Numerous demonstrations of lexicase selection’s search performance have concluded it is superior to tournament selection on a variety of tasks. Previous attempts to explain this behavior have observed increases in population diversity, guarantees of non-dominated selections, and the possibility of selecting individuals with high total error. This paper formalizes the hypothesis that lexicase selection’s performance is in part due to its tendency to select specialists over generalists, especially compared to tournament selection. These specialists, with excellent errors on some training cases yet poor total error, receive little attention from most other parent selection methods, which aggregate performance into a single fitness metric.

This paper presents theory explaining the exceedingly low probability of tournament selection selecting specialists, along with empirical results that support this theory. In contrast, we observe the comparatively high rate at which lexicase selection selects specialists. We additionally provide evidence of test case usage during lexicase selection, indicating that few test cases are typically used in any one parent selection event, showing how lexicase can select specialists by ignoring training cases on which the specialist performed poorly.

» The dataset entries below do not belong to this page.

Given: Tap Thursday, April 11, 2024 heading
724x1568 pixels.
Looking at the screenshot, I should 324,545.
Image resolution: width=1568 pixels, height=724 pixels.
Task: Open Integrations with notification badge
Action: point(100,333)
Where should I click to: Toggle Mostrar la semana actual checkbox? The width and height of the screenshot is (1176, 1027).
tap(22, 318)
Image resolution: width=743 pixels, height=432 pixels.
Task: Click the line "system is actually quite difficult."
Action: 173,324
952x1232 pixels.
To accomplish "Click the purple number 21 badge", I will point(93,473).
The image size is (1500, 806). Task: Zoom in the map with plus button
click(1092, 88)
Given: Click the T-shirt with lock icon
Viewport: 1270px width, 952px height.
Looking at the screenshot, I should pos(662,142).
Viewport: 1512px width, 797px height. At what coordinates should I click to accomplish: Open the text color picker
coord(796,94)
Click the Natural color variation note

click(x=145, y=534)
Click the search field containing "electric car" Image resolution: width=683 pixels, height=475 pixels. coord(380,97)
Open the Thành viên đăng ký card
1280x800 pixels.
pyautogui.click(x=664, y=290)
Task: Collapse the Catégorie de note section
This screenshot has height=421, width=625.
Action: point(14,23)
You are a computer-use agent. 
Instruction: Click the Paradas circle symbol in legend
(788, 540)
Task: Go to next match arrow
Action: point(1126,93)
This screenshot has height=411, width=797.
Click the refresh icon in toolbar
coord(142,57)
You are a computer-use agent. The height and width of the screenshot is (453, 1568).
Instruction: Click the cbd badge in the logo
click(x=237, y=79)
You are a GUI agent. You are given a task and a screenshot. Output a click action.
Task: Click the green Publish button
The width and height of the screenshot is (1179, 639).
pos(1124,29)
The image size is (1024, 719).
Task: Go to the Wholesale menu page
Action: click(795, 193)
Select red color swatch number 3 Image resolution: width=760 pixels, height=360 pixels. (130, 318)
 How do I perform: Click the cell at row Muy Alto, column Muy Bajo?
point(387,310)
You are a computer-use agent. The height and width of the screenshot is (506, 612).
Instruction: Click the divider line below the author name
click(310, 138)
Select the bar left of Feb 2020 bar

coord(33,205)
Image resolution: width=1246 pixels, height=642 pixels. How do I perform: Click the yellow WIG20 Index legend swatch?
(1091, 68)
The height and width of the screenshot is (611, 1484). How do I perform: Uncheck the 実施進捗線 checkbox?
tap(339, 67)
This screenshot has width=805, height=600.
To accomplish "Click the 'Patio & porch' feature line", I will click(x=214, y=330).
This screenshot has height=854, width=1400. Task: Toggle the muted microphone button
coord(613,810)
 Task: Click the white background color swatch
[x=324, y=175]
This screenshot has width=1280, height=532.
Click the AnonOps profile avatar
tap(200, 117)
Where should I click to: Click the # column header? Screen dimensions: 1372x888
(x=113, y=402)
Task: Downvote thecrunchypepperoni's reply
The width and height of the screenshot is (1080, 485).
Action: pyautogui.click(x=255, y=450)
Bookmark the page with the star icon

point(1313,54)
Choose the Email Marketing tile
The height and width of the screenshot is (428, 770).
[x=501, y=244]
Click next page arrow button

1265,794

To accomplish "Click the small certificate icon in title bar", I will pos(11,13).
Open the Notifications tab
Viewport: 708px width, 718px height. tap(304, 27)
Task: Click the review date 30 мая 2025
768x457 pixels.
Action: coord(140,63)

To support the hypothesis that the selection of specialists is a key component of lexicase selection’s search performance, an elitist survival filter was applied with various degrees of strictness before conducting parent selection. This filtering removed all potential specialists and forced lexicase selection to select among more generalist individuals, which have better total error. The filter significantly reduced the number of solutions evolution was able to find, implying that the presence of specialists was crucial to lexicase selection’s performance. Furthermore, tournament selection was not significantly impacted by elitist survival filtering. Additionally, we discussed the effects of specialists on a population’s diversity under lexicase selection, finding that specialists typically contribute to lexicase selection’s ability to maintain high rates of population diversity. We also designed subsampled training case selection, which selects the individual from the population that performs best on a random subset of the training cases, allowing it to select specialists. It too outperformed tournament selection (though not lexicase selection), giving more evidence for the importance of specialists.

These findings suggest that future work to improve parent selection techniques should consider their ability to select specialist individuals, which provided significant benefits to lexicase selection in this study. Additionally, we solely focused on the automatic program synthesis domain here; programs in this domain can use control flow structures to act in different modalities for different inputs [34], potentially leading to the development and importance of specialists. It could prove informative to replicate this study using genetic programming in other domains, especially ones with relatively small instruction sets such as symbolic regression.

How does selecting specialists lead to solving problems? How are the skills of specialists adapted or combined into better individuals? These questions go beyond the selection of parents and depend on how the GP system generates children from specialist parents. A solution program must by definition be a generalist, since it perfectly passes all of the test cases. Future work should consider how generalists are constructed from specialists, and if there are better ways of doing so.

The specialists selected by lexicase selection here were subjected to the same genetic operators used in other studies with PushGP. However, we could imagine designing genetic operators with specialists in mind to better make use of their novel abilities. For example, when combining two specialists, should we use a different recombination operator than when combining two generalists, to have a better chance at reaping the benefits of both parents? We could imagine such operators increasing the efficiency of evolution as it combines the specializations of individuals until it finds a general solution.